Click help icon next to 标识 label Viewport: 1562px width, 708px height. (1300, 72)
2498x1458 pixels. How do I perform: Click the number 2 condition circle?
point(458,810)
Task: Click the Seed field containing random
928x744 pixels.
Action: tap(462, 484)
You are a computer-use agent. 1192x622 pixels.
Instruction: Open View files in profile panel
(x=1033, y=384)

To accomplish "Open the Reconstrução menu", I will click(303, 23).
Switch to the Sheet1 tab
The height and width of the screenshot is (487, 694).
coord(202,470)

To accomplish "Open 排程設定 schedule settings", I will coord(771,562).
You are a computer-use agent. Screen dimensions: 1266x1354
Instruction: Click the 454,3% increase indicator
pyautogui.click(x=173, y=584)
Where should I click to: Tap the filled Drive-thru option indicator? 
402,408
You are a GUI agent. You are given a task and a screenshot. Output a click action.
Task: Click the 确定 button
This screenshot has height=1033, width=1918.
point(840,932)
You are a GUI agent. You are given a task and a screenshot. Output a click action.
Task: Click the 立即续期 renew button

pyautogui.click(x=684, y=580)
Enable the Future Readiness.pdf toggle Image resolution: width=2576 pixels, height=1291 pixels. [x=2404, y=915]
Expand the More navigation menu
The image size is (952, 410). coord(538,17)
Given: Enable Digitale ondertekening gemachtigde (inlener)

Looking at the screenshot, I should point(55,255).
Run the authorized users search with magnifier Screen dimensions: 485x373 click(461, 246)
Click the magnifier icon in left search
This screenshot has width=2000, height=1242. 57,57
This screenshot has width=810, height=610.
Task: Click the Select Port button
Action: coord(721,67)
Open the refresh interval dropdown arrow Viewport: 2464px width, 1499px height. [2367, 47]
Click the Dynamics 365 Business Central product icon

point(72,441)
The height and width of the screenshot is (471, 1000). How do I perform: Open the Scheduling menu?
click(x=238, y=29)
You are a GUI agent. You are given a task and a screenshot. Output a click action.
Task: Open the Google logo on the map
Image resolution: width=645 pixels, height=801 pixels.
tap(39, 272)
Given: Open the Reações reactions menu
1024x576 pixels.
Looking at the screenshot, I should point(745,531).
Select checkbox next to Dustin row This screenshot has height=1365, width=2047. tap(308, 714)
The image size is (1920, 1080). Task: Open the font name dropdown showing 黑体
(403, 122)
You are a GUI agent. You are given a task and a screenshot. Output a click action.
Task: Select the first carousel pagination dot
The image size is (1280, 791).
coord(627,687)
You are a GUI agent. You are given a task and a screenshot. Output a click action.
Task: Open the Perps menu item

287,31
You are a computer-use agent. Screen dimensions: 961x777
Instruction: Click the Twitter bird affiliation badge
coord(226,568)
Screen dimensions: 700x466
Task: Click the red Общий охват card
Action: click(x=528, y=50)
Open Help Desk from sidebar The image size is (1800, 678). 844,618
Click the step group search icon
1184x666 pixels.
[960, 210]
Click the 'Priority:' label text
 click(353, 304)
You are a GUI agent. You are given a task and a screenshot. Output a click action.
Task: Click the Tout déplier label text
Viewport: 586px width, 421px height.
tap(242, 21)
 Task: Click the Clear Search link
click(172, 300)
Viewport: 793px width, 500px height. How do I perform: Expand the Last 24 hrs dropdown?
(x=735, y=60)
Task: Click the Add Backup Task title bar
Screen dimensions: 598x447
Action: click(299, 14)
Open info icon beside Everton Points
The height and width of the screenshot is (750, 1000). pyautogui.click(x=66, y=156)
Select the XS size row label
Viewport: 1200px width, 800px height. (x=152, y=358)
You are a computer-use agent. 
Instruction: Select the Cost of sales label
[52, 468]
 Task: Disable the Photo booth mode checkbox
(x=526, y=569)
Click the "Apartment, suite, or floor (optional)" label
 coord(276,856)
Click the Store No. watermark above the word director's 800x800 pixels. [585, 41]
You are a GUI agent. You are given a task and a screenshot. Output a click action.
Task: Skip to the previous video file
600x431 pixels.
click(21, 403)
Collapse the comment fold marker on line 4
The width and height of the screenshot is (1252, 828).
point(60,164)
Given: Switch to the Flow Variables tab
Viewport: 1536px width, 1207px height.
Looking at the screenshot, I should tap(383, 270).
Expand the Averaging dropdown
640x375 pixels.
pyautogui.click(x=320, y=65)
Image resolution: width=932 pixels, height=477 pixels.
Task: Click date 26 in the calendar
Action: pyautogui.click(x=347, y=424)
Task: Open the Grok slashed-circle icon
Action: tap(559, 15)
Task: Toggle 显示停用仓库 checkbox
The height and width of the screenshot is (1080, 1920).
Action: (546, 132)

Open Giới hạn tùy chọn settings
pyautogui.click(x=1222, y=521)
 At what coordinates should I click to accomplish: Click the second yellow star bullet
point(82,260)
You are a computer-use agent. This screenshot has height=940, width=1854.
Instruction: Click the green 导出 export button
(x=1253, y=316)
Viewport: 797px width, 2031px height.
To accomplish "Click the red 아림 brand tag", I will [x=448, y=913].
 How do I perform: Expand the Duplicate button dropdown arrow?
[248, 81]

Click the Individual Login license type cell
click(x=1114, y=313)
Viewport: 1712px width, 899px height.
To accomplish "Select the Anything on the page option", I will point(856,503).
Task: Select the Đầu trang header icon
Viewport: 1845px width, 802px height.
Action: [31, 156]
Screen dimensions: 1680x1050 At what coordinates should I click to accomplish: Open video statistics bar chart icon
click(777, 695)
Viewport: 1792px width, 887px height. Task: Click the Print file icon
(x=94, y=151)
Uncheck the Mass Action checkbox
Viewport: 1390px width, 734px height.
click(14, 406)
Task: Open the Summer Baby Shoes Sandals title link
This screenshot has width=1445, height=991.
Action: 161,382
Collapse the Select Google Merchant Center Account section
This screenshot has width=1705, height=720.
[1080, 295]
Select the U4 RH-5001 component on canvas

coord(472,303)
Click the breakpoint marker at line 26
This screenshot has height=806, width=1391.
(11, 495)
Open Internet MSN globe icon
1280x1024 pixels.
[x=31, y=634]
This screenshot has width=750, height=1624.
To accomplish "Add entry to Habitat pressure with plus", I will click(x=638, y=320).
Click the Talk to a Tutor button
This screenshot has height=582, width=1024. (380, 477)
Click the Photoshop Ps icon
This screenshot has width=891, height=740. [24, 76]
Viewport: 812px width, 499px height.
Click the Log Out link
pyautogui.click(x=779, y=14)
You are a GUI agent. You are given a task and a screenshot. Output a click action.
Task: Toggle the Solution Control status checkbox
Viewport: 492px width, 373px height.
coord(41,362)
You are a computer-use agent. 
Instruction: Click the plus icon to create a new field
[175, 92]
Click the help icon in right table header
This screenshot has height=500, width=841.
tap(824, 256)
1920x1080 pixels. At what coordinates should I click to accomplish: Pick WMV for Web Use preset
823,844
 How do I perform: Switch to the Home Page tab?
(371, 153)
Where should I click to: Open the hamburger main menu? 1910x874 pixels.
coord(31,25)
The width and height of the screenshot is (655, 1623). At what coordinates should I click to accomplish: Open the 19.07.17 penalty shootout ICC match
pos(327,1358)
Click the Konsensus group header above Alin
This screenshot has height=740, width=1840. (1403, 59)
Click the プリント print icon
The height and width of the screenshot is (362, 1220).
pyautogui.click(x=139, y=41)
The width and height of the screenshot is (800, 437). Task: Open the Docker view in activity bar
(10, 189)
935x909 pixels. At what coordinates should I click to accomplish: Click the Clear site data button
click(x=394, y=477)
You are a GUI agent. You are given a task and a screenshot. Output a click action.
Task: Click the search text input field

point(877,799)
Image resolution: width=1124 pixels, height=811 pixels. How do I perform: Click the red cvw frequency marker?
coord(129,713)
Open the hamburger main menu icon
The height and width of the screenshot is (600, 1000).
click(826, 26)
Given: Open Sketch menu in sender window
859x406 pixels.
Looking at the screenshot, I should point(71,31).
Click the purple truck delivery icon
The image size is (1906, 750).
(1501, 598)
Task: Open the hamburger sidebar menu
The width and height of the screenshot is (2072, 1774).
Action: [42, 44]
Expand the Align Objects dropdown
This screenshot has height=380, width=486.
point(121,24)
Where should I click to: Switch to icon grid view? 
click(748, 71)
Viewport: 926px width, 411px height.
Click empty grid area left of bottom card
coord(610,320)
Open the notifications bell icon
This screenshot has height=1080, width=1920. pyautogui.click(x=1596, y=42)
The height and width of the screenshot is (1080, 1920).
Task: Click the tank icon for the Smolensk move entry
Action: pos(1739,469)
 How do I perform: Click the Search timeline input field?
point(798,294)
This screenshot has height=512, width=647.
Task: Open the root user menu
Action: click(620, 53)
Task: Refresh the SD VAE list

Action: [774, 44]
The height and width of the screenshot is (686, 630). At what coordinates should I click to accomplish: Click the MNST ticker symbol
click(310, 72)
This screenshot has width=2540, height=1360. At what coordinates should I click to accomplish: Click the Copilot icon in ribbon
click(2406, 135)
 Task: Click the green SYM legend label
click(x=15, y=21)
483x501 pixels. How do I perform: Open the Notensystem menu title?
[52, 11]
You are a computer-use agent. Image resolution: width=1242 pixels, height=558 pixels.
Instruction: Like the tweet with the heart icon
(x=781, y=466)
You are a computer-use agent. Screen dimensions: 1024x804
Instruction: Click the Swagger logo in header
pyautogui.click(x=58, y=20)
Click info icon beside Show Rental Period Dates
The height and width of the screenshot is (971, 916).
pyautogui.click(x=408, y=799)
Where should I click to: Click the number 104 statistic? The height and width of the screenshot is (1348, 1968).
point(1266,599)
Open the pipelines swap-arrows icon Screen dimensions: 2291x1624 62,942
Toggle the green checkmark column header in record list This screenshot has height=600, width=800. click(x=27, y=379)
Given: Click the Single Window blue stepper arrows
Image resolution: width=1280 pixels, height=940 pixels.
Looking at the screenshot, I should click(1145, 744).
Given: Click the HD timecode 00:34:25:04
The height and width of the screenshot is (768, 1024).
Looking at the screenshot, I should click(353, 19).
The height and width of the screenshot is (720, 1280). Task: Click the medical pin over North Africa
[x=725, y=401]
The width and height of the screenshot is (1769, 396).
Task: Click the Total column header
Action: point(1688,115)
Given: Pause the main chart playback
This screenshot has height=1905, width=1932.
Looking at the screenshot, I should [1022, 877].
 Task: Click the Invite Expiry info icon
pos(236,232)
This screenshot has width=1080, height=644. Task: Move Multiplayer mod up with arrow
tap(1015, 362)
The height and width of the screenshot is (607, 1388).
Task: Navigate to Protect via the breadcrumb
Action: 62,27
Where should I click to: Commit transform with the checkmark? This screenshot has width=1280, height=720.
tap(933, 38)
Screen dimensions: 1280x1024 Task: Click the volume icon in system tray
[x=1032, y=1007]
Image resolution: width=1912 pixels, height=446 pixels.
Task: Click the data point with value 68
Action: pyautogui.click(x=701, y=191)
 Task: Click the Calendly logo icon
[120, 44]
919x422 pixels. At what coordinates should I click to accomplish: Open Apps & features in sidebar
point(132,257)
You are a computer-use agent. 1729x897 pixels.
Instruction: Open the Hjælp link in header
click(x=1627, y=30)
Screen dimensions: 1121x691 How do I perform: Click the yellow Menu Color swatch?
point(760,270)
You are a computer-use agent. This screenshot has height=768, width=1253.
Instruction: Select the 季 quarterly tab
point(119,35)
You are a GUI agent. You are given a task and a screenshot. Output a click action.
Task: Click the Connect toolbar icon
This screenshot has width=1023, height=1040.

=-=-=-=-=

▸ **Task requirements**: Pull out every line of the records above that contains the word "number", and copy each one in full. Case counts.

▸ **Task solution**:
2498x1458 pixels. How do I perform: Click the number 2 condition circle?
Where should I click to: Click the number 104 statistic? The height and width of the screenshot is (1348, 1968).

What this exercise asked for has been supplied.